◆ EXCERPT TO READ

(begin)

The Nigerian Economic Summit Group (NESG) is a private sector-led think-tank and policy advocacy group based in Nigeria. The NESG promotes sustainable growth and the development of the Nigerian economy. It is a non profit, non-partisan and apolitical organization. It was founded in 1994 and was incorporated as a non-profit in 1996.

The objectives of the NESG include building a first-class research institution to help support stakeholders in the execution of policies, articulate programs and strategies in response to any emerging trends in national and world economy and having a clear economic action agenda.

History
At the First Summit in February 1993, national leaders explored 1992-2020 global scenarios and defined the principles for building a competitive economy in Nigeria, across what the delegates called 'New Frontiers'. This consisted of Education, Stabilization, Privatisation, Deregulation, Infrastructurisation, and Democratisation. After days of dialogue and deliberations, the Federal Government at NES #1 adopted the underlying economic philosophy that would be the premise of 21st Century Nigeria.

(end)

◆ ROWS
(begin)

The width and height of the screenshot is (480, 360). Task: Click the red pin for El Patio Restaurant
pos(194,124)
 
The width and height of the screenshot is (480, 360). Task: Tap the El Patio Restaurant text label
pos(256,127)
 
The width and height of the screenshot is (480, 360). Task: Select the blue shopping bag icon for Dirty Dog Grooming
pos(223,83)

(end)
(begin)

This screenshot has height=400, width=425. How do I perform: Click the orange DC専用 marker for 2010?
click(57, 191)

(end)
(begin)

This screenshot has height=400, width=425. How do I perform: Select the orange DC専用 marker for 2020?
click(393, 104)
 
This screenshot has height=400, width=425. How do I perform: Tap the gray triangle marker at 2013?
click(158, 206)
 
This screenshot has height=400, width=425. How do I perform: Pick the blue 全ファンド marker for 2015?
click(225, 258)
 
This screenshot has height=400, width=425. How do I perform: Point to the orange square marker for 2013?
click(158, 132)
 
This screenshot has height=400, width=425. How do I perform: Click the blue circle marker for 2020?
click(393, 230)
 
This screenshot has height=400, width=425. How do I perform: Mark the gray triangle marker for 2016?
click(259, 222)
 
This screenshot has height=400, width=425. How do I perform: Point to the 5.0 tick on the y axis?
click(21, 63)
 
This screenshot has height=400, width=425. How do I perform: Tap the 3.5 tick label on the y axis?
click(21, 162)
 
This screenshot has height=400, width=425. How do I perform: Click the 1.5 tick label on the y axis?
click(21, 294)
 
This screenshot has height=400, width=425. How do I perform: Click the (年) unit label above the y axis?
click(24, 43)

(end)

◆ AIM OF THE TASK
Return the text about the Nigerian Economic Summit Group between "The Nigerian Economic" and "economic action agenda.", inclusive, copied without any changes.

◆ PROBLEM SOLUTION
The Nigerian Economic Summit Group (NESG) is a private sector-led think-tank and policy advocacy group based in Nigeria. The NESG promotes sustainable growth and the development of the Nigerian economy. It is a non profit, non-partisan and apolitical organization. It was founded in 1994 and was incorporated as a non-profit in 1996.

The objectives of the NESG include building a first-class research institution to help support stakeholders in the execution of policies, articulate programs and strategies in response to any emerging trends in national and world economy and having a clear economic action agenda.